Remembering Lt. John Keith Bousfield, Holzminden P.O.W.

Lt John Keith Bousfield MC, Royal Engineers

2/Lt John Keith Bousfield MC, Royal Engineers

Victoria BC has been home to expatriates from across the Empire since it’s earliest days. Despite knowing this I must admit I was nonetheless surprised to discover that an officer, one of 29 who famously escaped from Holzminden P.O.W. Camp in July 1918, is buried but half a dozen miles from my home.

John Keith Bousfield was born on November 17, 1893 in Hendon, Middlesex to Barrister and former MP William Robert Bousfield and Florence Maria Kelly. John was the second youngest of seven children and attended Uppingham School in Rutland before entering Gonville and Caius College, Cambridge in 1912.

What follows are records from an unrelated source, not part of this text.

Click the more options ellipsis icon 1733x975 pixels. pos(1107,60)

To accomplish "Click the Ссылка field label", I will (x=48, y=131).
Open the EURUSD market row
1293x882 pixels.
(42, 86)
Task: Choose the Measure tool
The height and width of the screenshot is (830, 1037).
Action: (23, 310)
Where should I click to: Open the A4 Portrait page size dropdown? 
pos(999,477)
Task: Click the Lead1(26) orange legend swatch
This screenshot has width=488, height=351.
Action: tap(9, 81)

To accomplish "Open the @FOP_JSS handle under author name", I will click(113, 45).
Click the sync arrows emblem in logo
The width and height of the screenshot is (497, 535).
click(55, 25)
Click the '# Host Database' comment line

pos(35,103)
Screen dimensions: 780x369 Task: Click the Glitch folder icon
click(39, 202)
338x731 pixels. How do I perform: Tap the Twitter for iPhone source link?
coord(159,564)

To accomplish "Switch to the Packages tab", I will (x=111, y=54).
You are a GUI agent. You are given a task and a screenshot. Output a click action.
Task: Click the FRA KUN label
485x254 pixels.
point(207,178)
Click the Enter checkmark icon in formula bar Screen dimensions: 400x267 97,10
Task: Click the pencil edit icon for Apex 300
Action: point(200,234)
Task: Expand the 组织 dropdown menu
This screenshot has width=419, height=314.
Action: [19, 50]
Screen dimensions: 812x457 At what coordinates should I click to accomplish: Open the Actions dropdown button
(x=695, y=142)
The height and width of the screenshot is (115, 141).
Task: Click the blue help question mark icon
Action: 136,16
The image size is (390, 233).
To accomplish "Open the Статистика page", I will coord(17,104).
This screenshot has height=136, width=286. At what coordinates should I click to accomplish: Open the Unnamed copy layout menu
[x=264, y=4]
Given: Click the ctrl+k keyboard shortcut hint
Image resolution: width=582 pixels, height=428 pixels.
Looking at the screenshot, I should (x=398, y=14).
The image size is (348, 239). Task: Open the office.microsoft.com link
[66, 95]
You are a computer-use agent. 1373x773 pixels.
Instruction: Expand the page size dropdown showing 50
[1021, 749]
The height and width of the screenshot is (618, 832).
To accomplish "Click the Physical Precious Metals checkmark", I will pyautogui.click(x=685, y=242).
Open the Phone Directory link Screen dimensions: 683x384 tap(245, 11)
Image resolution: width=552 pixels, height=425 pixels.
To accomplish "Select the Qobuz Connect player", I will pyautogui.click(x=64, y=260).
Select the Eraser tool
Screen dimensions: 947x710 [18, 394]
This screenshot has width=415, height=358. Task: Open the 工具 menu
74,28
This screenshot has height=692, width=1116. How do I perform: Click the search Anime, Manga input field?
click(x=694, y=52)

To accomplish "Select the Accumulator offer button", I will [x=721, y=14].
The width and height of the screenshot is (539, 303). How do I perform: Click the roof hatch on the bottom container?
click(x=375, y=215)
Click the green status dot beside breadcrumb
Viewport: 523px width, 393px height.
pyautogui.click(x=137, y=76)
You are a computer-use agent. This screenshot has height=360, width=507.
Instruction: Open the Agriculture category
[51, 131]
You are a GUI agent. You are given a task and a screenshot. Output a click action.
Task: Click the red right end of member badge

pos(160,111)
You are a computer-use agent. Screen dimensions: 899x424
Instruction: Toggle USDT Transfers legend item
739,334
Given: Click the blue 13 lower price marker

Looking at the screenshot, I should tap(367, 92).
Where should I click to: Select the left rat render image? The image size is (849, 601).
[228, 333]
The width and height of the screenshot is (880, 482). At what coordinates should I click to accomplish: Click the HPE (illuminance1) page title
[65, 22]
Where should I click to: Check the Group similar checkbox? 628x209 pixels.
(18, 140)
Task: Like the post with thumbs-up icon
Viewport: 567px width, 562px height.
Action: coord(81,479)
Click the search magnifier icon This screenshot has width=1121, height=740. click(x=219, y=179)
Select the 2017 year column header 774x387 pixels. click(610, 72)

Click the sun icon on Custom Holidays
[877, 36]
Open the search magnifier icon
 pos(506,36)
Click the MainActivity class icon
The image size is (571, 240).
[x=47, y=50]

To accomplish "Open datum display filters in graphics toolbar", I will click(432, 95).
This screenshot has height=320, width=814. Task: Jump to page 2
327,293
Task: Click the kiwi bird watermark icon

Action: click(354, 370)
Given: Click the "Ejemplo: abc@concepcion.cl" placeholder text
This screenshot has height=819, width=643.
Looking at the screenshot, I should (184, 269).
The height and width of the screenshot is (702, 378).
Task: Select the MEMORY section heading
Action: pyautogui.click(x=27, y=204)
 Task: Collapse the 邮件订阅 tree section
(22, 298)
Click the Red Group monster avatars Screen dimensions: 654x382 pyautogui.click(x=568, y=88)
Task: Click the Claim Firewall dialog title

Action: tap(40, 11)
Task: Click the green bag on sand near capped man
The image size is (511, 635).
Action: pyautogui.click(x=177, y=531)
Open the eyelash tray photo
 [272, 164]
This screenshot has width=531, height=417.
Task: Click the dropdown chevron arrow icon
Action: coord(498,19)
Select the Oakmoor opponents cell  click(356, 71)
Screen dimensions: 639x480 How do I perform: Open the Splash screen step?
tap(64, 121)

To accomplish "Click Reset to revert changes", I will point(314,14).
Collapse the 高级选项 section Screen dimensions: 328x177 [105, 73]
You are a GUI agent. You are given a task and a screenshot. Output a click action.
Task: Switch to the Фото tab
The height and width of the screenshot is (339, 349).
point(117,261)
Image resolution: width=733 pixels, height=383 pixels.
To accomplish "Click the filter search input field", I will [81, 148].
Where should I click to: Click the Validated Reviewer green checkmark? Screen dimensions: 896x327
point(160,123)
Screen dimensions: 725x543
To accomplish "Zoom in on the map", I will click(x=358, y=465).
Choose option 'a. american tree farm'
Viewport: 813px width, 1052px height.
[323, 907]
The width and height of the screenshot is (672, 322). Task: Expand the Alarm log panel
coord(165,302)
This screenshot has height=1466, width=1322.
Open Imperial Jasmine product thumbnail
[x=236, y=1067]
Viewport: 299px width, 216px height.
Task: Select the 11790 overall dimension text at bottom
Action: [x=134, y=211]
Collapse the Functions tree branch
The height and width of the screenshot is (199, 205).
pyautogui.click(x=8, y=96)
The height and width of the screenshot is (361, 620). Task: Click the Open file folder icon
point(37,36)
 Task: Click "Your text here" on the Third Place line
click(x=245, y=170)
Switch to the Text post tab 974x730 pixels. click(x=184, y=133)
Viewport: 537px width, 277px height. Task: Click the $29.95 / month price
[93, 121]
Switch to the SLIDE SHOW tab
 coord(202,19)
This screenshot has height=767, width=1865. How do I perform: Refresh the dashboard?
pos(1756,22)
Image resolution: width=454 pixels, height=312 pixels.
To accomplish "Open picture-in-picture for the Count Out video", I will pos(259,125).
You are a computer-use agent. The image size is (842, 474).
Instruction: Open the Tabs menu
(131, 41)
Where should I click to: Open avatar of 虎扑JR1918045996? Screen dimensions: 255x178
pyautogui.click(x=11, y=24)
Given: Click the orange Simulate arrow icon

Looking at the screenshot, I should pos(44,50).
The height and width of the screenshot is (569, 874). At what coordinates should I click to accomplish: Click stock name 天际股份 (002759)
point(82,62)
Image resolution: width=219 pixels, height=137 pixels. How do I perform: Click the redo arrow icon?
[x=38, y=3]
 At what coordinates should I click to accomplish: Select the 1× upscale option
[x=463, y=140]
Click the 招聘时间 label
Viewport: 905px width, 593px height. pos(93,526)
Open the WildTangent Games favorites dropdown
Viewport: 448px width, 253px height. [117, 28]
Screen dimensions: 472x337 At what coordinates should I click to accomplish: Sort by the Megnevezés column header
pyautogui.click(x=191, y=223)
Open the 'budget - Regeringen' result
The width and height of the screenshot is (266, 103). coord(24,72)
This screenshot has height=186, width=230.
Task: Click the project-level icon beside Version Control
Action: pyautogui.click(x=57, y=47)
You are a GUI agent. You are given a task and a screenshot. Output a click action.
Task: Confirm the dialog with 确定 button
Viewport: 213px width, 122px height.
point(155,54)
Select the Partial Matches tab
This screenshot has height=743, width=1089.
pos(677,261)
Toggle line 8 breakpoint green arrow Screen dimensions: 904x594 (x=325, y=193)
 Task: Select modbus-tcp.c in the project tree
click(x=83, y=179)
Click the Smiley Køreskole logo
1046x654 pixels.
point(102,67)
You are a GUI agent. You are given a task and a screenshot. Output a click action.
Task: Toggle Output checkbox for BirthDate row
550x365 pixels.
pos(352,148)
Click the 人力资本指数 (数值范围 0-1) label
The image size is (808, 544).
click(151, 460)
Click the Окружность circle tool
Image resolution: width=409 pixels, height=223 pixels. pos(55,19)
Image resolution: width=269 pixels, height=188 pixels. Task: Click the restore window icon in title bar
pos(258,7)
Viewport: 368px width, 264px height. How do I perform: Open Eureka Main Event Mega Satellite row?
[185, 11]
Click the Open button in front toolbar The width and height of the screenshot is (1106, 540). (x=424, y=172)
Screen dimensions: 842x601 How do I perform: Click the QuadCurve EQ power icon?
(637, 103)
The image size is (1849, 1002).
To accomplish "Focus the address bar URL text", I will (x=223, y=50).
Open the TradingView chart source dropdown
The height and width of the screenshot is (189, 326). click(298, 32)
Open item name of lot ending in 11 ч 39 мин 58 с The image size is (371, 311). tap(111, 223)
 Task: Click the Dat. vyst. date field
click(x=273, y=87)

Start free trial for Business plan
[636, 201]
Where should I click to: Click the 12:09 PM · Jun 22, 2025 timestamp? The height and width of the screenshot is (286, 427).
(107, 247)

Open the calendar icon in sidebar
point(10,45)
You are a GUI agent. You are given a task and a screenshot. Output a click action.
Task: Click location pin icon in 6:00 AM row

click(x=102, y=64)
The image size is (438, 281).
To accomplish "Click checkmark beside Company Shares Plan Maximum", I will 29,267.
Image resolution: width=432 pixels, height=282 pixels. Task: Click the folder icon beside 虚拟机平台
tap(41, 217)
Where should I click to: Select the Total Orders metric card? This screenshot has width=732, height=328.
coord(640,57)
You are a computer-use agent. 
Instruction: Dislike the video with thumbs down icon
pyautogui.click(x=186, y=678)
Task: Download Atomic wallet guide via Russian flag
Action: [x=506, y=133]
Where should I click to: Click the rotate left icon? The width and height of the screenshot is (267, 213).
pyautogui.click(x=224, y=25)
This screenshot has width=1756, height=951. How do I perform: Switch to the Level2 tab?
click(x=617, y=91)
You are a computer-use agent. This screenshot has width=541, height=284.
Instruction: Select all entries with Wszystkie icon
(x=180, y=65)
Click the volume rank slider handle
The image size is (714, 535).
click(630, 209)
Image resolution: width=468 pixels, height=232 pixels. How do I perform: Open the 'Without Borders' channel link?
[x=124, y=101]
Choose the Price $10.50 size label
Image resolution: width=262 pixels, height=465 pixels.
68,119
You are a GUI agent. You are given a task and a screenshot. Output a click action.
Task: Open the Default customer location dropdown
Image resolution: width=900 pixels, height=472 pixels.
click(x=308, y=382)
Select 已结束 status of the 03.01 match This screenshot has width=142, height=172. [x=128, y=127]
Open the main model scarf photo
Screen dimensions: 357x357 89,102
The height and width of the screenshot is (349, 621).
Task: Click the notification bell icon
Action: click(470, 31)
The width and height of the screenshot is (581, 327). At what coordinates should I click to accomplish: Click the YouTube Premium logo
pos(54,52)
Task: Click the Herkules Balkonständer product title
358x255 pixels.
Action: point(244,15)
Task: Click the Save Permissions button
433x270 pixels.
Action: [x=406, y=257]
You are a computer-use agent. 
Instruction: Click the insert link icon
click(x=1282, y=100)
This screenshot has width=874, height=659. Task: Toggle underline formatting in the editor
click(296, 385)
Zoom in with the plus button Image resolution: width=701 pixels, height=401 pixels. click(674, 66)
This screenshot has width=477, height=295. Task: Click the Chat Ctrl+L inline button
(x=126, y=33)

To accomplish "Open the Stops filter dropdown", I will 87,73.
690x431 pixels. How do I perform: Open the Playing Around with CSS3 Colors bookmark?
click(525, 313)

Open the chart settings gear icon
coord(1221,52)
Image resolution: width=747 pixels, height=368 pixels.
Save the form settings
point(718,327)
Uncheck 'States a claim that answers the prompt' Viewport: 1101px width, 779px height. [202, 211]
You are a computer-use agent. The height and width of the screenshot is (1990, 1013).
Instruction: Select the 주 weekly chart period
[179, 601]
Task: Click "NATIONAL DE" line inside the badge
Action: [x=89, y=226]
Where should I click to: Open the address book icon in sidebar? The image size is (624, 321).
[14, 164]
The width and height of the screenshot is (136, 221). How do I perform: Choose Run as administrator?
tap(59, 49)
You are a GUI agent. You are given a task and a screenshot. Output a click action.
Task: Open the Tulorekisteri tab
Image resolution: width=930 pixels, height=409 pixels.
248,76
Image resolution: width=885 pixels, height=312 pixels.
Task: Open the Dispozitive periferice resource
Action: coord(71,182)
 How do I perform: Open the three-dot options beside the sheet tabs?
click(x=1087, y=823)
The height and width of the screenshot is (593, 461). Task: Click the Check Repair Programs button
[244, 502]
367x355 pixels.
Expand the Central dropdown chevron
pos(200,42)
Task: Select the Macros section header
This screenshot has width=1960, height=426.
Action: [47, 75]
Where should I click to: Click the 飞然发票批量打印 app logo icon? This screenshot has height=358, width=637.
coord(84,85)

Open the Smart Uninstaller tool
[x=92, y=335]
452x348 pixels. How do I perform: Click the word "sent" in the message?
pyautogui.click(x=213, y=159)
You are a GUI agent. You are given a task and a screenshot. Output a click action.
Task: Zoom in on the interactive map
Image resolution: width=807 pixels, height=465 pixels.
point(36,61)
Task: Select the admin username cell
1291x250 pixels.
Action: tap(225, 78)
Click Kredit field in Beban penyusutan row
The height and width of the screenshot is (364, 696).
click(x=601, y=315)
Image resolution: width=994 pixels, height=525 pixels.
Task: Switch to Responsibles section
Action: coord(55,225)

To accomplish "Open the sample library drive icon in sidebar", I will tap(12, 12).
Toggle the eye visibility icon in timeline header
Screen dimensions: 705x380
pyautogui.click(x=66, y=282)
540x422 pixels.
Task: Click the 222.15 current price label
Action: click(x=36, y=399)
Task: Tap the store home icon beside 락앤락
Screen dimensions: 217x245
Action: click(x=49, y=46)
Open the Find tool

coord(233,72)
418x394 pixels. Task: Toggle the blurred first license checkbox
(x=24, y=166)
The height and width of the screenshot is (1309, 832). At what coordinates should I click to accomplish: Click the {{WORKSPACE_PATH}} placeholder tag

On his 21st birthday OTC cadet Second Lieutenant Bousfield received a commission in the Royal Engineers (source: London Gazette). He arrived in France on August 20, 1915 and in 1916 distinguished himself by undertaking dangerous reconnaissance work at the Somme. This earned John a Military Cross for “conspicuous gallantry in action“, an honour bestowed upon him by the King at Windsor in late 1918.

BousfieldMilCross

London Gazette, 14 November 1916

In early 1917 John was promoted to Lieutenant and attached as an observer to 57 Squadron of the Royal Flying Corps. On April 6, 1917 he was shot down behind enemy lines near Valenciennes and imprisoned at a series of camps including Karlsruhe, Crefeld, Strohen and finally, Holzminden.

Holzminden_PoW_camp_Kaserne_B

Kazerne B in Holzminden prisoner-of-war camp, with British prisoners and German guards. Late 1918. Source: Wikipedia

The daring escape of 29 officers on the night of July 23, 1918 has been well documented in print, online and in an excellent 2014 documentary entitled “The First Great Escape“. The tunnel, which was over 60 metres in length and took over nine months to excavate, collapsed on the 30th escapee but John was one of the lucky ones and one of only ten officers to make a ‘home run‘ to Britain. An excellent account of his 13-day escape was captured in this 1918 newspaper article.

After the war John returned to Cambridge and in 1920 received a bar to his Military Cross. He later joined the Asiatic Petroleum Company and moved to Hong Kong where he married his wife, Edith Castens in January 1930. Edith was born on the Isle of Wight and was the daughter of William Ernest Castens, a South African born Lieutenant-Colonel in the Royal Artillery. Lt-Col Casten and his Canadian-born wife settled in Victoria in 1931.

John continued working for the Asiatic Petroleum Company during the Second World War but left Hong Kong for a number of locations in Canada and the United States, including Victoria, the home of his in-laws. On October 29, 1945 John Keith Bousfield died at the Royal Jubilee hospital and was buried at the cemetery at Royal Oak. He was only 51.